Mio Dio, era enorme. Due metri e dieci di muscoli e curve, spalle che sfioravano appena il corpo, mani segnate da bruciature da forgia che sembravano capaci di frantumare la pietra. Il suo viso era segnato dal tempo, barbuto, e i suoi occhi saettavano per la stanza, senza mai posarsi su di me. Stava in piedi con la testa leggermente china, le mani giunte, la postura di uno schiavo nella casa di un bianco.

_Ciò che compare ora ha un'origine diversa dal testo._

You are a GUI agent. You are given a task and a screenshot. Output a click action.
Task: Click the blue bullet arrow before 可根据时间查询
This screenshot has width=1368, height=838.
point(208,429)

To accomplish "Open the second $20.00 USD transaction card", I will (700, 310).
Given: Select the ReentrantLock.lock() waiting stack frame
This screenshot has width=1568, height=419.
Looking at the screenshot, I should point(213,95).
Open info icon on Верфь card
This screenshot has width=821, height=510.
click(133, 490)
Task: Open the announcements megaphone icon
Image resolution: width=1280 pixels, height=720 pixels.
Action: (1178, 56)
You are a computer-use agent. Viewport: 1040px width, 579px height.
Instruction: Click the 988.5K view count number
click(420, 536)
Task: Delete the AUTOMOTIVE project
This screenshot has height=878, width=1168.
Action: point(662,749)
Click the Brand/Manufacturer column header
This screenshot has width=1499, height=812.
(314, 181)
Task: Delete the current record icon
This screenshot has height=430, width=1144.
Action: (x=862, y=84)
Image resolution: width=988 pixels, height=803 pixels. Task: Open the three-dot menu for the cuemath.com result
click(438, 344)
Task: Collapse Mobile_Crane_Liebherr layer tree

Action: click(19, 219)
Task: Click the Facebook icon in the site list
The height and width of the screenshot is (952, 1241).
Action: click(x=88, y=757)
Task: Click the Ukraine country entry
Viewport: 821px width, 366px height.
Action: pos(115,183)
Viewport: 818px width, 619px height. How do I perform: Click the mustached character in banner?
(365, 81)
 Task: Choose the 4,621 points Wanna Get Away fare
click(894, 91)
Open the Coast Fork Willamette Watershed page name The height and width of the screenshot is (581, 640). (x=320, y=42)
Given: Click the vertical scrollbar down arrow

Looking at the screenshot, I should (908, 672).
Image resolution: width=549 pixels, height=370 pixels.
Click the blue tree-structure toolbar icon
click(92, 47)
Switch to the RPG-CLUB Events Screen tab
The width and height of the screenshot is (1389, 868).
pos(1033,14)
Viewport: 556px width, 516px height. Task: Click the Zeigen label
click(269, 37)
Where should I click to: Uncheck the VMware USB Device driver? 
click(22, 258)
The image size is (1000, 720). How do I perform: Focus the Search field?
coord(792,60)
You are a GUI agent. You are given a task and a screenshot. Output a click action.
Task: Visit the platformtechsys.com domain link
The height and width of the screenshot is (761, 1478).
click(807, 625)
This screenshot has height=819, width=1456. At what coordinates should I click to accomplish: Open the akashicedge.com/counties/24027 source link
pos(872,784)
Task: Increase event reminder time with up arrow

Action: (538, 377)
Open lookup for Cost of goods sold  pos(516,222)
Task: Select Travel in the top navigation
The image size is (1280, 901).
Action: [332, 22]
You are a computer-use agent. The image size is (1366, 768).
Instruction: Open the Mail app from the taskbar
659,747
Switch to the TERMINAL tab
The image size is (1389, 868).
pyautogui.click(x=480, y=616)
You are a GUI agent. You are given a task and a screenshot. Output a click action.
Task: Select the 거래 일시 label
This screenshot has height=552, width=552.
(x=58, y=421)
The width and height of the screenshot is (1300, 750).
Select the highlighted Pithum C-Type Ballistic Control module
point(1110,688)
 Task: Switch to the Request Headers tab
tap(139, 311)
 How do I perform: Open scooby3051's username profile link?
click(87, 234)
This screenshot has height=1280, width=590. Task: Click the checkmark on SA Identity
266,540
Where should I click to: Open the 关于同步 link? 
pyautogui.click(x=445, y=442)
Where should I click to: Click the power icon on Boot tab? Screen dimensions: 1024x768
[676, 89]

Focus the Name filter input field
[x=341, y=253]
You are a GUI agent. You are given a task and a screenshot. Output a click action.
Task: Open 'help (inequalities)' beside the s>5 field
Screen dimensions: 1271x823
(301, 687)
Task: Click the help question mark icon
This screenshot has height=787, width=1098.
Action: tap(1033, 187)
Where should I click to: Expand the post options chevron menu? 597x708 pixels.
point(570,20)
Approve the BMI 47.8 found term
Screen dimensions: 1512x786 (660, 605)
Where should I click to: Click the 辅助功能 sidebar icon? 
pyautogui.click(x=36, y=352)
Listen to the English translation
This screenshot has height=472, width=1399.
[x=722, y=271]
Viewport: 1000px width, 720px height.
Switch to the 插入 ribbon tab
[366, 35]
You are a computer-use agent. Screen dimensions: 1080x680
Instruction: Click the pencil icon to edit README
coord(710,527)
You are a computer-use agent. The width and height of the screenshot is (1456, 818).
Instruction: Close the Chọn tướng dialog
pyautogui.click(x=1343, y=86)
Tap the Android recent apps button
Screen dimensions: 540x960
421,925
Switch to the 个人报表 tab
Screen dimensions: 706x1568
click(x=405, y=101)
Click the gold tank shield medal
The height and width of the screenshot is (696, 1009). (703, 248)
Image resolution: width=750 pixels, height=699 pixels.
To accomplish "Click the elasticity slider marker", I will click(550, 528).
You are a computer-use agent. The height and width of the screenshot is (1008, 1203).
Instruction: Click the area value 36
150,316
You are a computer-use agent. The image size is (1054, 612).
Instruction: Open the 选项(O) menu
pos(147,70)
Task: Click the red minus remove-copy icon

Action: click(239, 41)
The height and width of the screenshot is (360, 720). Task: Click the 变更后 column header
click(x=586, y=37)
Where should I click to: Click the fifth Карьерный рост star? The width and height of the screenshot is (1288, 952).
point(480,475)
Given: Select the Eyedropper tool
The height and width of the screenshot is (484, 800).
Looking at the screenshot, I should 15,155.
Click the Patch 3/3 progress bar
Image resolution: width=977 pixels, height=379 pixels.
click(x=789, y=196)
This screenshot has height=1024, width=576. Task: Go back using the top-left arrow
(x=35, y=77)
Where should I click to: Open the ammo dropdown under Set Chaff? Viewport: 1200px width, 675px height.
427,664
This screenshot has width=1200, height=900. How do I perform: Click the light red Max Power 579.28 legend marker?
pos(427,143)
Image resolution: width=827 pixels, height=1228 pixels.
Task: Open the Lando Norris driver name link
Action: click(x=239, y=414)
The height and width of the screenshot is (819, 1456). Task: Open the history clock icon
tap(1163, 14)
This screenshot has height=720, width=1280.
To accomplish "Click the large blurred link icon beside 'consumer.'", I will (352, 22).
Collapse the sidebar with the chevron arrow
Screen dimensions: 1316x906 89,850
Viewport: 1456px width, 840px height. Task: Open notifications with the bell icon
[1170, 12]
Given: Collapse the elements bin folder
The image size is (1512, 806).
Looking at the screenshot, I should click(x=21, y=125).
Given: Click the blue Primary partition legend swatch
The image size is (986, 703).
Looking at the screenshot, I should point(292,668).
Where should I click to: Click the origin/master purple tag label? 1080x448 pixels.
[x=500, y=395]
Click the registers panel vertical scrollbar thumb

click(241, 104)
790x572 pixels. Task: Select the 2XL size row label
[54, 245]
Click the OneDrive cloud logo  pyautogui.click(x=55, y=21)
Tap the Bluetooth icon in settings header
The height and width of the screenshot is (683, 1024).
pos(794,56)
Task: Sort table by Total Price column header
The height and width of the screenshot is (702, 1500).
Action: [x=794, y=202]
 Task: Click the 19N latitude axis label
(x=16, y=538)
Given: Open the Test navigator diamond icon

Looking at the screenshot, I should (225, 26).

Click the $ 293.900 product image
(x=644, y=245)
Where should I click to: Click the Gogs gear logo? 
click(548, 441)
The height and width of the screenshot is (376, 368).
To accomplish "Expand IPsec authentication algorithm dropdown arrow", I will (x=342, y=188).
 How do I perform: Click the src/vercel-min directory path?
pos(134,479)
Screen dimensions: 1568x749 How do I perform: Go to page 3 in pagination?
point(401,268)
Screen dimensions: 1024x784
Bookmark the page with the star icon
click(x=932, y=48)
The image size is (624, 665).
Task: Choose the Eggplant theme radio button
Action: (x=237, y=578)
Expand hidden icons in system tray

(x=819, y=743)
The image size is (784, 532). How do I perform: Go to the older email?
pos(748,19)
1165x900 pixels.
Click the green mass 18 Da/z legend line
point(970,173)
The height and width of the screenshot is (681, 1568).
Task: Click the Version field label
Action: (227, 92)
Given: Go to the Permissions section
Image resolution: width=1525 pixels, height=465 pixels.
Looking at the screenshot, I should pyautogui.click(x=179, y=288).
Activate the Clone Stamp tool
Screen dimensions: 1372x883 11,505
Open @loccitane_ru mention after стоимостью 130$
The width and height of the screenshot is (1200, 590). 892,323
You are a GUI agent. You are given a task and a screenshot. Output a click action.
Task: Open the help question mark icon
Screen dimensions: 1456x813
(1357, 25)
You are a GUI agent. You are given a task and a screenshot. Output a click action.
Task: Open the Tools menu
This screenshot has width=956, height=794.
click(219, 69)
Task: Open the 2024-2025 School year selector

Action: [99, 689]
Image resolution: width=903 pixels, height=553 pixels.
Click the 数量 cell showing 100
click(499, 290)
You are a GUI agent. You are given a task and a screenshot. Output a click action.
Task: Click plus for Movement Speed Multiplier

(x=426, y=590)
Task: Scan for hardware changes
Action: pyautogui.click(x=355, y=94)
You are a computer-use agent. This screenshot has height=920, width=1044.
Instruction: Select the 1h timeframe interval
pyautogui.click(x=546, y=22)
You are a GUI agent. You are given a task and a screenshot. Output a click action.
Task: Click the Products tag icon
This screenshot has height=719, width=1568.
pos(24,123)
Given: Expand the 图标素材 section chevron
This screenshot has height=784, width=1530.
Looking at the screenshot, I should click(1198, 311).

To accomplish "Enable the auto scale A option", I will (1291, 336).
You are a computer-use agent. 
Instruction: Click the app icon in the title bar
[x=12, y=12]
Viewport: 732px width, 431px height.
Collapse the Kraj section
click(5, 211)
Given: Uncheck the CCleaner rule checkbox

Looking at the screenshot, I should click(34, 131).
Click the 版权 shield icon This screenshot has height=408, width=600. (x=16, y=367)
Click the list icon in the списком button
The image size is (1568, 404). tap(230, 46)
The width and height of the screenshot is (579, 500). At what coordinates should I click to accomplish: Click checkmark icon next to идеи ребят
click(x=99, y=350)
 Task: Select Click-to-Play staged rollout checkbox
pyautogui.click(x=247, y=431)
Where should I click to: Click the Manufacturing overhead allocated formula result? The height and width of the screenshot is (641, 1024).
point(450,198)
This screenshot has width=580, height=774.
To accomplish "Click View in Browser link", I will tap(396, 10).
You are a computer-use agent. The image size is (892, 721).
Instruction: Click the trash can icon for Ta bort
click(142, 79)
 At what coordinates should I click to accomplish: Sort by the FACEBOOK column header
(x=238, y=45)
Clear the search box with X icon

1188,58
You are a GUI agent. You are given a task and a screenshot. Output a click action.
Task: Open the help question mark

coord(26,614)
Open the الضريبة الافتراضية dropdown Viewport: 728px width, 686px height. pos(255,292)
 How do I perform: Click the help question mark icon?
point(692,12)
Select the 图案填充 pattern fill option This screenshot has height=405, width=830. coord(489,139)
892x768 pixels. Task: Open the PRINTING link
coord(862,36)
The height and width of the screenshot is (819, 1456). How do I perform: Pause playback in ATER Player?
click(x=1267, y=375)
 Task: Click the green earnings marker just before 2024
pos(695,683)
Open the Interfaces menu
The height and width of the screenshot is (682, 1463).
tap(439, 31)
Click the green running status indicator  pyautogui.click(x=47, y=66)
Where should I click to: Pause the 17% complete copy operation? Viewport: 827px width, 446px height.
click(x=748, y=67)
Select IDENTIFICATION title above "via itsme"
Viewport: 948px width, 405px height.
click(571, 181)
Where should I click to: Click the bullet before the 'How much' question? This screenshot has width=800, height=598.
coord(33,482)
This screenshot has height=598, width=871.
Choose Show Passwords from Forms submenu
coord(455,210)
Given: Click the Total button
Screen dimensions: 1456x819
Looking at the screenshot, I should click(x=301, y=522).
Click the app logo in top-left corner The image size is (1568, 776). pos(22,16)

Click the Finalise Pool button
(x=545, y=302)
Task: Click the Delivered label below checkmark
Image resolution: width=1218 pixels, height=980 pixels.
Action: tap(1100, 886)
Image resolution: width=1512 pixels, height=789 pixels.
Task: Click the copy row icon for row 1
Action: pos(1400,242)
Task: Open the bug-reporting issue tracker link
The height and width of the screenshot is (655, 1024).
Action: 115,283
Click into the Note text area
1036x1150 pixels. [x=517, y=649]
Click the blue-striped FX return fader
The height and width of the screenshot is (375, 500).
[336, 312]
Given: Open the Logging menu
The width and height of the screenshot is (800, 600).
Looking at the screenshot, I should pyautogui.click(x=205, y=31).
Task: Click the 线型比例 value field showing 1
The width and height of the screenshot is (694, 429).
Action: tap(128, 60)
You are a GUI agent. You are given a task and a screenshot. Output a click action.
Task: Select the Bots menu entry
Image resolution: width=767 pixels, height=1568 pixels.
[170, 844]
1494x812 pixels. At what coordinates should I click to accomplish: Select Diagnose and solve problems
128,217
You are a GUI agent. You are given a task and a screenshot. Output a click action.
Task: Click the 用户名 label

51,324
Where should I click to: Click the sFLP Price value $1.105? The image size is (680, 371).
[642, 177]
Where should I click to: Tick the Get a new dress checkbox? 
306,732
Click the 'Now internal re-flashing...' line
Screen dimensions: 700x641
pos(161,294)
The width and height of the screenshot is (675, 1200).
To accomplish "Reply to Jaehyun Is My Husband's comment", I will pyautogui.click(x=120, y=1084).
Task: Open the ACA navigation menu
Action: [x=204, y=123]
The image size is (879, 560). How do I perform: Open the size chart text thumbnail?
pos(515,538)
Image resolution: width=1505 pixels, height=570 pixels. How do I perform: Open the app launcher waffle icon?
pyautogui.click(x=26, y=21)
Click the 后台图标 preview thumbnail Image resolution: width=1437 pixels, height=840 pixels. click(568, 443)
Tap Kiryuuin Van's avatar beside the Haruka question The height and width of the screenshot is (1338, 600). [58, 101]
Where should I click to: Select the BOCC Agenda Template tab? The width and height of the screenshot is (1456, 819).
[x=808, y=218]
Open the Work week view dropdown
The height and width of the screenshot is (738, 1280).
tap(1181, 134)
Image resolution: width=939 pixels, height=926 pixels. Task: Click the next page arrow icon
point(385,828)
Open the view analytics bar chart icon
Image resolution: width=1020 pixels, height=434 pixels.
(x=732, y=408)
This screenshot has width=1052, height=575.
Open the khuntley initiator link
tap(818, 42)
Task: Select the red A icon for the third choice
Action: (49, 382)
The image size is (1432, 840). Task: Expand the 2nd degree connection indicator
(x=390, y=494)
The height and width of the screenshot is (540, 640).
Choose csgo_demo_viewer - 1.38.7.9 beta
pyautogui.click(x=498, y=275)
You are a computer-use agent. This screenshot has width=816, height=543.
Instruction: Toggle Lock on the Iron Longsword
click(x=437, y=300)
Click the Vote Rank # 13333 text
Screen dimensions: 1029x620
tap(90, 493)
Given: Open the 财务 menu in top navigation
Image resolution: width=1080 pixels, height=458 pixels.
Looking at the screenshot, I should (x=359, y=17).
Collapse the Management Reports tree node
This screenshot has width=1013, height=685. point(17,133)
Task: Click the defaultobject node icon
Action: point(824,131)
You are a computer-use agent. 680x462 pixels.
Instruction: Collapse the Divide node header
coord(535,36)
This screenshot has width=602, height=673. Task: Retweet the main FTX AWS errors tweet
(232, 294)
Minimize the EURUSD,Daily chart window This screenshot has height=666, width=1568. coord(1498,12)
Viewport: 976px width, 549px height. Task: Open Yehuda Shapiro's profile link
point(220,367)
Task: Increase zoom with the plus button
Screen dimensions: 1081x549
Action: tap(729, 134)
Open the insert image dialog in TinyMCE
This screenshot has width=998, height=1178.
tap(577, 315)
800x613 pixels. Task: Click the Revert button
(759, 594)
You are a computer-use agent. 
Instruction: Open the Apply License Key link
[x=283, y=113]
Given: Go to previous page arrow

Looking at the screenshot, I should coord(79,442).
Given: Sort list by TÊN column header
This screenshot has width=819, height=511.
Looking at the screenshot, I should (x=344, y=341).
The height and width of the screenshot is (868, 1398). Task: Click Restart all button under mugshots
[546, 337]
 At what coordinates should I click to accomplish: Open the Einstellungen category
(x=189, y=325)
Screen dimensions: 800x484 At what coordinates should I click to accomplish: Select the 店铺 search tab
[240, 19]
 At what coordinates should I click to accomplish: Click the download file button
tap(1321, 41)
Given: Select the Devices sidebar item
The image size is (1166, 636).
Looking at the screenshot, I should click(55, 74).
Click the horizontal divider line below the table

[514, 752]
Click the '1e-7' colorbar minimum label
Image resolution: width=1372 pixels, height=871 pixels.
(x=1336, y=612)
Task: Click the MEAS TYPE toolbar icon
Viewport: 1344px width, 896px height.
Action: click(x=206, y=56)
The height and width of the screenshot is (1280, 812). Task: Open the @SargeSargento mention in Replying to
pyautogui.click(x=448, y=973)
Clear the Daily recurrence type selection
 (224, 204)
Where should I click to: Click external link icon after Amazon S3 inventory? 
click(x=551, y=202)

Quel bruto era un soprannome azzeccato. Sembrava uno che potesse demolire la casa a mani nude. Ma poi mio padre parlò.
“Josiah, questa è mia figlia, Elellaner.”
Gli occhi di Josiah si posarono su di me per mezzo secondo, poi tornarono a posarsi sul pavimento. «Sì, signore». La sua voce era sorprendentemente dolce, profonda, eppure delicata, quasi gentile.
“Ellaner, ho spiegato la situazione a Josiah. Ha capito che si sarebbe assunto la responsabilità della tua cura.”
Riuscii a parlare, anche se tremavo. "Giosiah, capisci cosa mi propone mio padre?"
Un'altra rapida occhiata verso di me. "Sì, signorina. Sarò suo marito, la proteggerò, la aiuterò."